Firefox bug crashes your browser and sometimes your PC
A security researcher who two weeks ago found a bug that could crash all WebKit-based apps on iPhones, iPads, and Macs, has now discovered another browser bug that can crash Firefox browsers, and sometimes the entire operating system underneath it.
The bug is just the latest addition to Browser Reaper, a web portal set up by Sabri Haddouche, a software engineer and security researcher at encrypted instant messaging app Wire.
Haddouche has been researching denial of service (DoS) vulnerabilities as a hobby and has now identified one in every major browser engine –Chrome, Safari (WebKit), and Firefox.
His latest addition, the Firefox bug, will crash Firefox’s browser process on Macs and Linux systems, resulting in the browser showing its classic Crash Reporter popup.
On Windows, the bug is a little bit worse, as besides sometimes crashing the browser, the bug has also been observed freezing the entire operating system, requiring users to perform a hard reboot.
During our experiments, the DoS bug worked against the latest Firefox stable release, but also Firefox Developer and Nightly editions. The bug did not crash Firefox for Android instances, according to ZDNet‘s tests. Firefox uses the WebKit engine on iOS, instead of its new Quantum engine, so iPhone and iPad users aren’t affected.
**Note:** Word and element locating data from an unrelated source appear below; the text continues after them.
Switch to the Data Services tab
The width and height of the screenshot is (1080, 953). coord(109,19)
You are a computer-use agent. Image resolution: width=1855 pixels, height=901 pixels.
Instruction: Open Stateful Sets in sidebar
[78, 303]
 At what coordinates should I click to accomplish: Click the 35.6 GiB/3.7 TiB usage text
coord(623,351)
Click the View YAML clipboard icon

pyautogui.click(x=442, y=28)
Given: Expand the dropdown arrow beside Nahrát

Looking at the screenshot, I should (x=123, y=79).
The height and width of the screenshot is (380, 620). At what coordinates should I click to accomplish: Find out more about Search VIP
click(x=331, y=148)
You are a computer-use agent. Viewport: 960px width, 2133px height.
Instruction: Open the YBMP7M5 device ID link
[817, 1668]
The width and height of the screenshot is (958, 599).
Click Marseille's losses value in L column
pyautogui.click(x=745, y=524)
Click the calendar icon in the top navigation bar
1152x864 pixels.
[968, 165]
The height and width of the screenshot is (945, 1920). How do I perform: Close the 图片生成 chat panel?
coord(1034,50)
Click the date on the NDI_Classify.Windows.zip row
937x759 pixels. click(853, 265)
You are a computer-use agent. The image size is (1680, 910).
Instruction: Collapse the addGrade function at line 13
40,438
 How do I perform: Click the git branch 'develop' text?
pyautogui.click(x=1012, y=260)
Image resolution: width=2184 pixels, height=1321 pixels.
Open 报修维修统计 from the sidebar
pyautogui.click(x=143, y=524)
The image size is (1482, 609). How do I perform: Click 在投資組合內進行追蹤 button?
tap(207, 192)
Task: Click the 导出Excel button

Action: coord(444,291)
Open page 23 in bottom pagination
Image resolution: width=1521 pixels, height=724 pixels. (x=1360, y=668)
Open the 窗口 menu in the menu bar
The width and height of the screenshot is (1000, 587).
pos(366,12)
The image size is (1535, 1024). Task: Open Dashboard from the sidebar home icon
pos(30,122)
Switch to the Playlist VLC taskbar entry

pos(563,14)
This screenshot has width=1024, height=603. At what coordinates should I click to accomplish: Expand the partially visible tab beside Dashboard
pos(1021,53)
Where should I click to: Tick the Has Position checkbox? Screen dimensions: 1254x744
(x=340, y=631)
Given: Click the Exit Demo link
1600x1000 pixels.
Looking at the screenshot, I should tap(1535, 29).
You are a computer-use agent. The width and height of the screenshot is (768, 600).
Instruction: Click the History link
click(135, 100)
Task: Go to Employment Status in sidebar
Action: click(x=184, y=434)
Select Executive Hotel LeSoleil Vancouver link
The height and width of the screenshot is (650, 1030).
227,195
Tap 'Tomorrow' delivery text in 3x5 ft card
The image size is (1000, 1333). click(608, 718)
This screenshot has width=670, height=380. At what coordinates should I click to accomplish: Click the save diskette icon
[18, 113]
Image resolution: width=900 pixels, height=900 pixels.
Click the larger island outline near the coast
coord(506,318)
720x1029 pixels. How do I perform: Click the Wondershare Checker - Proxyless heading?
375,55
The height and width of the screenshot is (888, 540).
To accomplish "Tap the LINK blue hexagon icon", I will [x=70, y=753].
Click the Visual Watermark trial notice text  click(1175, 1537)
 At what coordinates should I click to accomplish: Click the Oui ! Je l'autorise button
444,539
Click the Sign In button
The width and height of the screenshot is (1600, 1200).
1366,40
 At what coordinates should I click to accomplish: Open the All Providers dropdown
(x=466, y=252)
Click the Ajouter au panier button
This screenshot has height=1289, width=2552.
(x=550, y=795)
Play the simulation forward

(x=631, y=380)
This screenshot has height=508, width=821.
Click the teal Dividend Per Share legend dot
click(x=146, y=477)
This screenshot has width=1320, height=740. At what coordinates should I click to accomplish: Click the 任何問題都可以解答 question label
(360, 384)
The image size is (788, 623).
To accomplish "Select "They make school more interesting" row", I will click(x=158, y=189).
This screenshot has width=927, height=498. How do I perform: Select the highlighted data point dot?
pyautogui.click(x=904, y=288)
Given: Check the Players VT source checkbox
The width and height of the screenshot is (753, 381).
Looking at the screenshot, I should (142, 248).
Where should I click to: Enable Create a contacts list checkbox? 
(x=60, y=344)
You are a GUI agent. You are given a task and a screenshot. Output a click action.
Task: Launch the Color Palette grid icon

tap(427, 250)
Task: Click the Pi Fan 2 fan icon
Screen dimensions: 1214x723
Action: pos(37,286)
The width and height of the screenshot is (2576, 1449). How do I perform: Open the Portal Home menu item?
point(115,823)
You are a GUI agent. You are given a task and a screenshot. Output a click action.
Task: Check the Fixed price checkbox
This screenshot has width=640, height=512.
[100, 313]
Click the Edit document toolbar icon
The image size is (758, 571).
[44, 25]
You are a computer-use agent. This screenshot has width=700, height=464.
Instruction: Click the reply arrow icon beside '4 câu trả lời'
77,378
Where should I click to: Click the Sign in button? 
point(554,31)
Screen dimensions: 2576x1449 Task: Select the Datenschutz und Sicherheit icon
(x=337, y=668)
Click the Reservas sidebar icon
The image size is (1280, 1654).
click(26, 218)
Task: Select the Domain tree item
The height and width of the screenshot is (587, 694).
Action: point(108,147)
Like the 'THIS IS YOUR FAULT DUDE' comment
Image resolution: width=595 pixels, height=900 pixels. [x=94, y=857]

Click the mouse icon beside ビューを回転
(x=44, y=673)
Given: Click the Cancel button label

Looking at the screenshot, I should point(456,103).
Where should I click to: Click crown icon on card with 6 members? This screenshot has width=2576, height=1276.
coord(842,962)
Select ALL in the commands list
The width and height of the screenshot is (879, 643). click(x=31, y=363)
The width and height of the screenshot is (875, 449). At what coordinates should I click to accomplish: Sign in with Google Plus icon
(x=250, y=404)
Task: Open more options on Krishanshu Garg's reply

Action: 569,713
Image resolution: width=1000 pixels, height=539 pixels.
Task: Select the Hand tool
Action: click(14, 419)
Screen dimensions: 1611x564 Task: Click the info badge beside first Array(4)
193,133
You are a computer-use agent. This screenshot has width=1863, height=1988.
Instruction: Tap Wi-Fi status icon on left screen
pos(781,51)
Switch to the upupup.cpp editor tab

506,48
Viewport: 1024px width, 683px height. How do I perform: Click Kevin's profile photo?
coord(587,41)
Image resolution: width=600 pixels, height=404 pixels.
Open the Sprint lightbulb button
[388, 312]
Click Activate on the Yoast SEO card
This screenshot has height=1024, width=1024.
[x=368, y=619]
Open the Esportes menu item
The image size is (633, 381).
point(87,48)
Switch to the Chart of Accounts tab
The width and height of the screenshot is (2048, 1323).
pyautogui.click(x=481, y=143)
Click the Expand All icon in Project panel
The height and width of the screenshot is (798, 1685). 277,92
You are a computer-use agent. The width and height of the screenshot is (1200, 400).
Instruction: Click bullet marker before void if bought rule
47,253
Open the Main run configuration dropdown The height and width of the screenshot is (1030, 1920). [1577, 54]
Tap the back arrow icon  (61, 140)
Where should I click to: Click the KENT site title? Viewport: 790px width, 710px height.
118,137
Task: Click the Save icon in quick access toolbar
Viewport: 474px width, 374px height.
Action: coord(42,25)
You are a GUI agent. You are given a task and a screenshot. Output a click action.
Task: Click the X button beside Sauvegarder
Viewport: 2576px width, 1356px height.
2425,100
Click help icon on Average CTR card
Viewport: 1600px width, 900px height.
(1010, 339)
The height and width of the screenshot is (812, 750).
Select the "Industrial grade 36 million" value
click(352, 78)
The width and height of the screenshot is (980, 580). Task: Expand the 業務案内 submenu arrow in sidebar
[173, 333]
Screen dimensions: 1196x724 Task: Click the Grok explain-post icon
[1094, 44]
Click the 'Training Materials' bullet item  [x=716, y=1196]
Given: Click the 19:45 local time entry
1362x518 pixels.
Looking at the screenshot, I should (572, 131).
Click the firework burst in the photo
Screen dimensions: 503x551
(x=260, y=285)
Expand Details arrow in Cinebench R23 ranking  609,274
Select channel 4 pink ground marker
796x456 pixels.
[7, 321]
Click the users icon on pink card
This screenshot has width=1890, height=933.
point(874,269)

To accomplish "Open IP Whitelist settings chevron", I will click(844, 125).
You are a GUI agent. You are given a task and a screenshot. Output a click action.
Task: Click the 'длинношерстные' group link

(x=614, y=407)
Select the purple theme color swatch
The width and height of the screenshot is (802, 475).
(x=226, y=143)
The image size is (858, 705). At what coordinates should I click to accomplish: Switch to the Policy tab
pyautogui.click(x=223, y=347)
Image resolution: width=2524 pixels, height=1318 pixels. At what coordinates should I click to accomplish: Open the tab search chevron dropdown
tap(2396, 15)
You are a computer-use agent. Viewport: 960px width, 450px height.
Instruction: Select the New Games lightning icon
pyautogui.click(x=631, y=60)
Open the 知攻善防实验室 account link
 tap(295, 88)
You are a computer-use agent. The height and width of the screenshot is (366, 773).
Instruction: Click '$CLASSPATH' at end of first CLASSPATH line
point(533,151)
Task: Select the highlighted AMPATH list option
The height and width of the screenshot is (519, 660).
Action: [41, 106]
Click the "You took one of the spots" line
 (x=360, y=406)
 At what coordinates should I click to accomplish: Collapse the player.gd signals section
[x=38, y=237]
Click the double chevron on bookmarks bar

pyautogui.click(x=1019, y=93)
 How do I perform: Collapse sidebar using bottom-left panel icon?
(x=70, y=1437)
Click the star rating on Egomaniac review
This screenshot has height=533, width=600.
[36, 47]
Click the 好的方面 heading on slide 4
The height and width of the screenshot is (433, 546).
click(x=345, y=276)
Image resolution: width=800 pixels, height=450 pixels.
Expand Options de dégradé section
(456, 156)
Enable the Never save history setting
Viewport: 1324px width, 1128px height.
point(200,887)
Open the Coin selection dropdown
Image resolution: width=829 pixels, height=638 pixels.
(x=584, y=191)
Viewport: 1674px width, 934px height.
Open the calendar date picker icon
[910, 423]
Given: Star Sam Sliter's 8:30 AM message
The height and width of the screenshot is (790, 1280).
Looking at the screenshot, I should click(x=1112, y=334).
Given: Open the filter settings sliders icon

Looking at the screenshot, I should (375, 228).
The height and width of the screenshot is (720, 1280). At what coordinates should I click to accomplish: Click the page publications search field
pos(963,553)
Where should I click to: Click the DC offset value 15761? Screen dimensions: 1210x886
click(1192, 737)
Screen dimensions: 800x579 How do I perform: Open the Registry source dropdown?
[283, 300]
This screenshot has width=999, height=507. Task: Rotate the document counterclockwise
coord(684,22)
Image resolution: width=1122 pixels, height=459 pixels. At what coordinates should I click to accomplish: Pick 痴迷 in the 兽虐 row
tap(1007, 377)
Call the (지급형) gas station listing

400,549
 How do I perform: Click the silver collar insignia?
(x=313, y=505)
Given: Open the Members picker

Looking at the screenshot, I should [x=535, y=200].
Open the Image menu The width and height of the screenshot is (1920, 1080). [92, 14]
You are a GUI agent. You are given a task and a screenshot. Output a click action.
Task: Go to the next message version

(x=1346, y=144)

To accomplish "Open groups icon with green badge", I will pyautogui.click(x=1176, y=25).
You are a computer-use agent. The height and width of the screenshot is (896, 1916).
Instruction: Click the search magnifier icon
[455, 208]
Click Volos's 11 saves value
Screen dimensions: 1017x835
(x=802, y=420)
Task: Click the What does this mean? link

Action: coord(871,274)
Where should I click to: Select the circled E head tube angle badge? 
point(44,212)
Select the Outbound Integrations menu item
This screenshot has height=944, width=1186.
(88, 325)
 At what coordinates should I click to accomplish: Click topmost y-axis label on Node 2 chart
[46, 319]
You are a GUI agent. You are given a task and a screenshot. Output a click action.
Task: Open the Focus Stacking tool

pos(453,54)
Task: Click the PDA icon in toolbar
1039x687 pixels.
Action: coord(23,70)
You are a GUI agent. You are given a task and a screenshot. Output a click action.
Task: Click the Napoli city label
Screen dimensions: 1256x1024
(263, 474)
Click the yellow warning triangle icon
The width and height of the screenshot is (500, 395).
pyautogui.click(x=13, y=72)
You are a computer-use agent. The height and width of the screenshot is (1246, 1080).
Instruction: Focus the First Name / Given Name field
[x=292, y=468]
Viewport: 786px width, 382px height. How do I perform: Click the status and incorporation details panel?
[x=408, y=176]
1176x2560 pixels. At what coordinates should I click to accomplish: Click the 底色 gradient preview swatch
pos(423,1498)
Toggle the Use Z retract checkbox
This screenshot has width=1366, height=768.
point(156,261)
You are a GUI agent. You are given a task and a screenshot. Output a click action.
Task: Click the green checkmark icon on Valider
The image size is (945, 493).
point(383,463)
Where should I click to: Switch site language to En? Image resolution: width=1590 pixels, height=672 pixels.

“What happens is that the script generates a file (a blob) that contains an extremely long filename and prompts the user to download it every one millisecond,” Haddouche told ZDNet in an interview
“It, therefore, floods the IPC (Inter-Process Communication) channel between Firefox’s child and main process, making the browser at the very least freeze,” the researcher added.
A proof-of-concept HTML page that triggers the bug has been hosted on GitHub. Accessing this link won’t crash your browser, but only reveal the test page’s source code.
Haddouche reported the bug to Mozilla’s staff earlier today. ZDNet readers can follow the bug report for more details and an upcoming Firefox update.